→ **Source data**:

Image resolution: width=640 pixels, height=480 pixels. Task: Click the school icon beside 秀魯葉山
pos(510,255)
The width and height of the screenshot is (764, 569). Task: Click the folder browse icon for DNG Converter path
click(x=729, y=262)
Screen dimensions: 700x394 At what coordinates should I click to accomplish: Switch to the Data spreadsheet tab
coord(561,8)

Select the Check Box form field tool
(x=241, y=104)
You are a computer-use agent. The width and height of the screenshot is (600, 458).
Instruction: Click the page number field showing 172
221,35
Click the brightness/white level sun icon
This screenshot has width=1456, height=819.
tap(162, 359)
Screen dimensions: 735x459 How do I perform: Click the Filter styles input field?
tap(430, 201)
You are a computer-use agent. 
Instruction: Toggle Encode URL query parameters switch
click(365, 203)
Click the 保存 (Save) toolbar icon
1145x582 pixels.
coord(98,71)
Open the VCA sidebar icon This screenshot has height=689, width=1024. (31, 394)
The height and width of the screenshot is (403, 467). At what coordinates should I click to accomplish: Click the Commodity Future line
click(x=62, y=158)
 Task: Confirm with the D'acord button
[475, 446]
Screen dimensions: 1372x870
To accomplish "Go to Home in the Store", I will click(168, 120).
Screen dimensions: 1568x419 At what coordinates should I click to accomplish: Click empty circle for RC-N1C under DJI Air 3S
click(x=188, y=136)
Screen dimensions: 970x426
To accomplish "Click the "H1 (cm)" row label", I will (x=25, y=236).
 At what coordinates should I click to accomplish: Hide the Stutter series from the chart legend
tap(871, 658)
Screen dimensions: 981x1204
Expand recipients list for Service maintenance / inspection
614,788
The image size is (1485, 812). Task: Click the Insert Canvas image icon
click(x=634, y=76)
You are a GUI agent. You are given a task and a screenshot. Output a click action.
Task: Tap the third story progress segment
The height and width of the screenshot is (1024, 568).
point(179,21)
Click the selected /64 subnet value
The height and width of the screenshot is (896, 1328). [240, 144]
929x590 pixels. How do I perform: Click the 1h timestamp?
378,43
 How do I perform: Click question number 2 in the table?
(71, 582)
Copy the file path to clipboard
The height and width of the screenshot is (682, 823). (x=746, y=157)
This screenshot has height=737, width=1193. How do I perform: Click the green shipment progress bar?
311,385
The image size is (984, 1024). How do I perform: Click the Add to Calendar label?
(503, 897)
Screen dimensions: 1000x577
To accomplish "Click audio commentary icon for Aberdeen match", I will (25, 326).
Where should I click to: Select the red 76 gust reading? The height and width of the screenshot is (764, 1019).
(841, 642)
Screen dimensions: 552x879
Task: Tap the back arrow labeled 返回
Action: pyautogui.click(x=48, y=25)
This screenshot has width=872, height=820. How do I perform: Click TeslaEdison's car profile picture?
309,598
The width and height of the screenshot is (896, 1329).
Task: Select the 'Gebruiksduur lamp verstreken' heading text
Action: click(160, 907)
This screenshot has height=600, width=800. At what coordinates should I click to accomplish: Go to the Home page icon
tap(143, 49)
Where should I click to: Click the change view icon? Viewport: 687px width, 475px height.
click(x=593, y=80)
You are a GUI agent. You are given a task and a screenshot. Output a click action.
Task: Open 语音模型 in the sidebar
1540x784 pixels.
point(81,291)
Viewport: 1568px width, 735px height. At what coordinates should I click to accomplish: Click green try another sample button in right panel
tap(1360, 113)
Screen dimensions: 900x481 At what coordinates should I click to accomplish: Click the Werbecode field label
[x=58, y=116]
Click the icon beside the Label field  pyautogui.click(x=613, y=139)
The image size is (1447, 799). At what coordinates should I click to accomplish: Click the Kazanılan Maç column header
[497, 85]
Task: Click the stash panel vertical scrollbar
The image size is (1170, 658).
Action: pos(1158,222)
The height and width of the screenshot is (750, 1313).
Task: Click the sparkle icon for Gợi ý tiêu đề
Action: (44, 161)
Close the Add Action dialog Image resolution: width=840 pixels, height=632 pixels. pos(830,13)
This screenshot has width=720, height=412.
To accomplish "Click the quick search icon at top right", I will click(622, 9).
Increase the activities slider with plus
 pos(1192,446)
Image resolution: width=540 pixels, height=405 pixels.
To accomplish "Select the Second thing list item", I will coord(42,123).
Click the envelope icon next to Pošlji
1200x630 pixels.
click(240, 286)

→ **Task item**: Print the line that contains "Close the Add" and each line after it up to the end of the listing, exactly as written.

→ **Exercise output**:
Close the Add Action dialog Image resolution: width=840 pixels, height=632 pixels. pos(830,13)
This screenshot has width=720, height=412.
To accomplish "Click the quick search icon at top right", I will click(622, 9).
Increase the activities slider with plus
 pos(1192,446)
Image resolution: width=540 pixels, height=405 pixels.
To accomplish "Select the Second thing list item", I will coord(42,123).
Click the envelope icon next to Pošlji
1200x630 pixels.
click(240, 286)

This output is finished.